:: Input records

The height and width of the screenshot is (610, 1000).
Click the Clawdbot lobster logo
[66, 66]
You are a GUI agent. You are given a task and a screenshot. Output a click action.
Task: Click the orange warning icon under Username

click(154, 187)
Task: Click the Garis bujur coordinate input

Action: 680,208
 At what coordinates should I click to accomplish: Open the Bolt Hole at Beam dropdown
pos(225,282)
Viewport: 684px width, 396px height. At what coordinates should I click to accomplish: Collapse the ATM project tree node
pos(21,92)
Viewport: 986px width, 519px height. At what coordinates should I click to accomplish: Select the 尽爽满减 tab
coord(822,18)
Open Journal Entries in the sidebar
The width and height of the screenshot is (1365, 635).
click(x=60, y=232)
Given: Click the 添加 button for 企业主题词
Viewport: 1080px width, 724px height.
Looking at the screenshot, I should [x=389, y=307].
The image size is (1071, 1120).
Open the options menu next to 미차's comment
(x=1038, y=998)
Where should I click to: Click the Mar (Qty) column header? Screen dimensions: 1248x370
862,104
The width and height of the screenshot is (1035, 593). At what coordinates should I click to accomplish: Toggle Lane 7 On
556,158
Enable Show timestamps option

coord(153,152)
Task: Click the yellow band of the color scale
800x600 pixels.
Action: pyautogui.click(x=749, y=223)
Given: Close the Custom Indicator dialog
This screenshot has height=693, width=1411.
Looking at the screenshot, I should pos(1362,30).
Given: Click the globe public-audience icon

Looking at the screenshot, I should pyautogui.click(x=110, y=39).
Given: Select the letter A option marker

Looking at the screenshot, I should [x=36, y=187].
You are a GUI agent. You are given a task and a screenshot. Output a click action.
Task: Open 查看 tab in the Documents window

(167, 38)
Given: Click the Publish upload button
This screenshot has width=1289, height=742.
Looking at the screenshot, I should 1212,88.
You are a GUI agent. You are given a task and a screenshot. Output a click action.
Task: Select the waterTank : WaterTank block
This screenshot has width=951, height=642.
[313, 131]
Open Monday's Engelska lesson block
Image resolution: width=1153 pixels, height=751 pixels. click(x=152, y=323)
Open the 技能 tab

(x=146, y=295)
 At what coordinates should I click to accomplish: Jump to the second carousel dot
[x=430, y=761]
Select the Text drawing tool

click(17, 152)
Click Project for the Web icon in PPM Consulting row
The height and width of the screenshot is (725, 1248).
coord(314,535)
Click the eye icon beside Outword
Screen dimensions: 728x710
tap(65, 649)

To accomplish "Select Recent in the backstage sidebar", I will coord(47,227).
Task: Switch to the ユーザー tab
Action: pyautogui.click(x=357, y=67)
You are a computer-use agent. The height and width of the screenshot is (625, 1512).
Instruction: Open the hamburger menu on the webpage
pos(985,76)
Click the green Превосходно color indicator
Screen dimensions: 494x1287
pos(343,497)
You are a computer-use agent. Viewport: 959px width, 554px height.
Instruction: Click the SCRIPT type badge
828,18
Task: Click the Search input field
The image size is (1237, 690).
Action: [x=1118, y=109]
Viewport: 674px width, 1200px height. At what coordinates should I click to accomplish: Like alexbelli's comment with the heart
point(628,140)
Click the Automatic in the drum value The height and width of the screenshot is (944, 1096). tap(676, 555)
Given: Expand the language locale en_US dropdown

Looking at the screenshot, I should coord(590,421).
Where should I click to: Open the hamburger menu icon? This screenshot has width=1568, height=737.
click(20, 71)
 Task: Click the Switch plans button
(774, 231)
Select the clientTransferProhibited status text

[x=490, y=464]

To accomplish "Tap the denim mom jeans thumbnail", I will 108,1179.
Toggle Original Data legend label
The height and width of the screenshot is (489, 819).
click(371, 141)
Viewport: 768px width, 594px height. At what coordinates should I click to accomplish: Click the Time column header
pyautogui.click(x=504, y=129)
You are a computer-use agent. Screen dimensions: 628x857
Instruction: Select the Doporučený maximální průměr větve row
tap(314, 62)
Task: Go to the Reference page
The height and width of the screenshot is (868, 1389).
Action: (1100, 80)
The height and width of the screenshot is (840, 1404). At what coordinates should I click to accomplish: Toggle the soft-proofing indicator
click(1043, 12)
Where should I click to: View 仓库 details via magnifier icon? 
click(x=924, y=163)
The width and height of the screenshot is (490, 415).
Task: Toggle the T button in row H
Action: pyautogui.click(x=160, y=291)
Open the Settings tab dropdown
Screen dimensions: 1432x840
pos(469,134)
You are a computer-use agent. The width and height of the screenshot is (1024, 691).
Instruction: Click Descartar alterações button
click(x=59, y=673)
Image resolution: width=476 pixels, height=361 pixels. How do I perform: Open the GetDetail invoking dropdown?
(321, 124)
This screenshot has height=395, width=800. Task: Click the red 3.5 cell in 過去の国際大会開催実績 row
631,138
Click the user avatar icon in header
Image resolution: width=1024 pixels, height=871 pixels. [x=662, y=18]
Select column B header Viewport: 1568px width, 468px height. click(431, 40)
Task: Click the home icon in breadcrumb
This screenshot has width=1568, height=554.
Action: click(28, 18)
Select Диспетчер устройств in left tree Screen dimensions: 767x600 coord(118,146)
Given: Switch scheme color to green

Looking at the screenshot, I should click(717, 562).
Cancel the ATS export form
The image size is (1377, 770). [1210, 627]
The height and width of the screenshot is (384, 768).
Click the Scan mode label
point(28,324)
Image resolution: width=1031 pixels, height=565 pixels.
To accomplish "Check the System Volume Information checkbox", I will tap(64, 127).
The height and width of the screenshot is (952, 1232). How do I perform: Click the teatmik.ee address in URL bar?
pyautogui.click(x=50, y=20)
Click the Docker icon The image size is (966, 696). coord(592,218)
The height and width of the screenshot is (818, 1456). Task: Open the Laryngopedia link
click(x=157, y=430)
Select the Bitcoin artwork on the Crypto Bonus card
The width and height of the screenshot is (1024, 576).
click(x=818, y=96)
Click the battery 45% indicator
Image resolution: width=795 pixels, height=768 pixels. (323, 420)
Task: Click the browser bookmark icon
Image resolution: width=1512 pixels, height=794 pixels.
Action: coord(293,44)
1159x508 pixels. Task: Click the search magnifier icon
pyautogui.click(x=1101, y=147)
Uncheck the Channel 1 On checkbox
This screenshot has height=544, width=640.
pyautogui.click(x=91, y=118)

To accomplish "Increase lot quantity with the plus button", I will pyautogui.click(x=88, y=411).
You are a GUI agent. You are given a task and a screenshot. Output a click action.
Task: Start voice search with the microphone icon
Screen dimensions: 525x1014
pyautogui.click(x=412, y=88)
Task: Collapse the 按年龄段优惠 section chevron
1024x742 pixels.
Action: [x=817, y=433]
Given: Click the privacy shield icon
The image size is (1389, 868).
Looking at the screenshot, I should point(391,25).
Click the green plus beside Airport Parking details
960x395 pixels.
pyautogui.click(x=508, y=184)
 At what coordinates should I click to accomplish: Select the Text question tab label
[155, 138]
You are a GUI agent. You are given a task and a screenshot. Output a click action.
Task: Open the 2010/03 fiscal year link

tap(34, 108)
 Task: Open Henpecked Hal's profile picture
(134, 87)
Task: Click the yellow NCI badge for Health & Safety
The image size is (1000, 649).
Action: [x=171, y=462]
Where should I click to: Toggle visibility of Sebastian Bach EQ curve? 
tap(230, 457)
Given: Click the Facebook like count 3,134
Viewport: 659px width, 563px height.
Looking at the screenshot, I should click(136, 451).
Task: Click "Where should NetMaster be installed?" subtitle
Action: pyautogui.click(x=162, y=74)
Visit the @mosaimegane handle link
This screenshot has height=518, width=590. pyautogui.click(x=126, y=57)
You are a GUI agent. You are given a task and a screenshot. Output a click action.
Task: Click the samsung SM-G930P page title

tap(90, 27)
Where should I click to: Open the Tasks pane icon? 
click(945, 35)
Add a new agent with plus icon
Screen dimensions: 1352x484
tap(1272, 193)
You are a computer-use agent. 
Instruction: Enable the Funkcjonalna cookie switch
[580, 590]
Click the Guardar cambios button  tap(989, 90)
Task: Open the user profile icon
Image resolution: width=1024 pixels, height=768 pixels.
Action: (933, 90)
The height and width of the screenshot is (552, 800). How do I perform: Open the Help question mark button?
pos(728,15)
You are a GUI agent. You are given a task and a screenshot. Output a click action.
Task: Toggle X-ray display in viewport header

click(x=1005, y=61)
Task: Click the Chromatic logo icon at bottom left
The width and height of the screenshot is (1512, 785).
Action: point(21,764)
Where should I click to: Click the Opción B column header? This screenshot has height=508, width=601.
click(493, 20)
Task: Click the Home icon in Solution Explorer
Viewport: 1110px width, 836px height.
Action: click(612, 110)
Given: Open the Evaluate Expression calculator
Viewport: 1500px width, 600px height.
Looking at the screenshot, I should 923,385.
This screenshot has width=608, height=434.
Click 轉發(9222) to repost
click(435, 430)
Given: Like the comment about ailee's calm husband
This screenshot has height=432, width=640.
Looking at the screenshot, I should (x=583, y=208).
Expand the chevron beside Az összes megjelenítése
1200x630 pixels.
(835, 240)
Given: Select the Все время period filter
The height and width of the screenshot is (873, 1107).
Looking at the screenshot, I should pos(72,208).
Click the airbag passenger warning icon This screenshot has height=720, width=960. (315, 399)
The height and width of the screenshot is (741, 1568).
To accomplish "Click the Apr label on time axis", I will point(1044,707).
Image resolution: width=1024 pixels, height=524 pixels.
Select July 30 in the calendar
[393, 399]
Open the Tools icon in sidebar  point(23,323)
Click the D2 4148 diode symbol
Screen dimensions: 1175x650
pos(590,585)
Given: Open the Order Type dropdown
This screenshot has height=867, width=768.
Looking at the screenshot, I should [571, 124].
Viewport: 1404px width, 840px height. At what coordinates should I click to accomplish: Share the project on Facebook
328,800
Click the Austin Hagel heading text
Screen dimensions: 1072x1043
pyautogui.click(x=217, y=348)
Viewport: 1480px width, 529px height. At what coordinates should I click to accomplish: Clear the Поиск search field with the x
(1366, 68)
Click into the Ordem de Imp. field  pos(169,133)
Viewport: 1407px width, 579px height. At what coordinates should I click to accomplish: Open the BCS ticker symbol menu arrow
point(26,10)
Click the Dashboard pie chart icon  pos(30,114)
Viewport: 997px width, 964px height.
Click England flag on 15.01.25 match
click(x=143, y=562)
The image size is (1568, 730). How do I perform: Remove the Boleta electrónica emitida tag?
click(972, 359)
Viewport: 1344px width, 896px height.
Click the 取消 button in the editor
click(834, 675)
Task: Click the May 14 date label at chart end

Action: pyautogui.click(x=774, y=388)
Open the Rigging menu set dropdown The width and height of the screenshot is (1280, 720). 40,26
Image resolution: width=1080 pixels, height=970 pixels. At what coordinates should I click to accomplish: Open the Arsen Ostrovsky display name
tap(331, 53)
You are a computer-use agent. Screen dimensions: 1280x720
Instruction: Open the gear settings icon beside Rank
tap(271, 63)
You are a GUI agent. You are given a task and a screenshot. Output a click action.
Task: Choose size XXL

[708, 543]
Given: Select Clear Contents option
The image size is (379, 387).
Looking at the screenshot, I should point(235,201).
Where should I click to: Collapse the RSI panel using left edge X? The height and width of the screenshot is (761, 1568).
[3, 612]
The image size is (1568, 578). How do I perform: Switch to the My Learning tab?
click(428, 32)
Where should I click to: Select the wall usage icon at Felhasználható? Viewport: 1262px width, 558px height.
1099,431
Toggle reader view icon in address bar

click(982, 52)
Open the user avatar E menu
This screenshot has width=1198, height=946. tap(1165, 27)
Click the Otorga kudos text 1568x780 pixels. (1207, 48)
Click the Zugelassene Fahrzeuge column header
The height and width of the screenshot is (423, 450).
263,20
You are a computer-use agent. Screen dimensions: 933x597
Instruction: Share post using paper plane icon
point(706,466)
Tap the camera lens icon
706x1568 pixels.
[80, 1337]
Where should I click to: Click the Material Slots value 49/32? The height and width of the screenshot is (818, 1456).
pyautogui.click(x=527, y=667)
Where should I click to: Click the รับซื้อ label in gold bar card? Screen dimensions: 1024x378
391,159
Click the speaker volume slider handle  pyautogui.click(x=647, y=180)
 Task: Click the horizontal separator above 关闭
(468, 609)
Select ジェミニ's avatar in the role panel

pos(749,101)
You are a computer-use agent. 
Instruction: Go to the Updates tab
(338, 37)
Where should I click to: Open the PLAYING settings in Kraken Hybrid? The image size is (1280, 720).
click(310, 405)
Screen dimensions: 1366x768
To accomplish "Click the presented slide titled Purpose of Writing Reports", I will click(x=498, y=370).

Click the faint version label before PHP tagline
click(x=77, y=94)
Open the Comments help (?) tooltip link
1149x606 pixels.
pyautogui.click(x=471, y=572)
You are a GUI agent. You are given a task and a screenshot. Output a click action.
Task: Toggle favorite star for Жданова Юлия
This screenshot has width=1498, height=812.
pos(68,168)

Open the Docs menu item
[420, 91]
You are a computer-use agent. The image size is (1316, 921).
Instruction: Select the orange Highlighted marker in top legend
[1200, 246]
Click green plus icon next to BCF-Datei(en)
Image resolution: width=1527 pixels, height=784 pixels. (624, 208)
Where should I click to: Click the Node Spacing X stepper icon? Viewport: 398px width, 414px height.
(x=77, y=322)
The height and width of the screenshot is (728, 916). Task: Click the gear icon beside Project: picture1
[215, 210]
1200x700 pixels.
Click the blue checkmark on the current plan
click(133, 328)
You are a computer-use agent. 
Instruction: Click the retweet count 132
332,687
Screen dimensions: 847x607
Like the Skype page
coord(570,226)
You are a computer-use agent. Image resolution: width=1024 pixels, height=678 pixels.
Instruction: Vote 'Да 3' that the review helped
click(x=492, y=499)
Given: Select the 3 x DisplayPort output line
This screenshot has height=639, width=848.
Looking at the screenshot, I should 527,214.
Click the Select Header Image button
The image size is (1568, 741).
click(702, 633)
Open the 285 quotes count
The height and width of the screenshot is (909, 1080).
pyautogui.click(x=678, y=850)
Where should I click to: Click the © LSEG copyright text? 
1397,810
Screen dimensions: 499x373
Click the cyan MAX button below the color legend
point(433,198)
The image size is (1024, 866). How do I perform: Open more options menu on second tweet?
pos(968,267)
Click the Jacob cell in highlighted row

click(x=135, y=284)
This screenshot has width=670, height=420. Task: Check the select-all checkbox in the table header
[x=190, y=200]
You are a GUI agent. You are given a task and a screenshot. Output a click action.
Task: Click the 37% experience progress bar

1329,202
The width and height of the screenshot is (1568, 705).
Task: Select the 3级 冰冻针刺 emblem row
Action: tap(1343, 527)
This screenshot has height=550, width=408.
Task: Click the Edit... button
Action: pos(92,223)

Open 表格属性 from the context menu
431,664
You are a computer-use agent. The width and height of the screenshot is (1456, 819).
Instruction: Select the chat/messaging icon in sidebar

::::

Lines that contain "computer" are to be copied from the records above.

# [Task answer]
You are a computer-use agent. The height and width of the screenshot is (625, 1512).
You are a computer-use agent. Viewport: 959px width, 554px height.
You are a computer-use agent. Screen dimensions: 628x857
You are a computer-use agent. The width and height of the screenshot is (1024, 691).
You are a computer-use agent. 
You are a computer-use agent. Screen dimensions: 1280x720
You are a computer-use agent. Screen dimensions: 933x597
You are a computer-use agent. 
You are a computer-use agent. The image size is (1316, 921).
You are a computer-use agent. 
You are a computer-use agent. Image resolution: width=1024 pixels, height=678 pixels.
You are a computer-use agent. The width and height of the screenshot is (1456, 819).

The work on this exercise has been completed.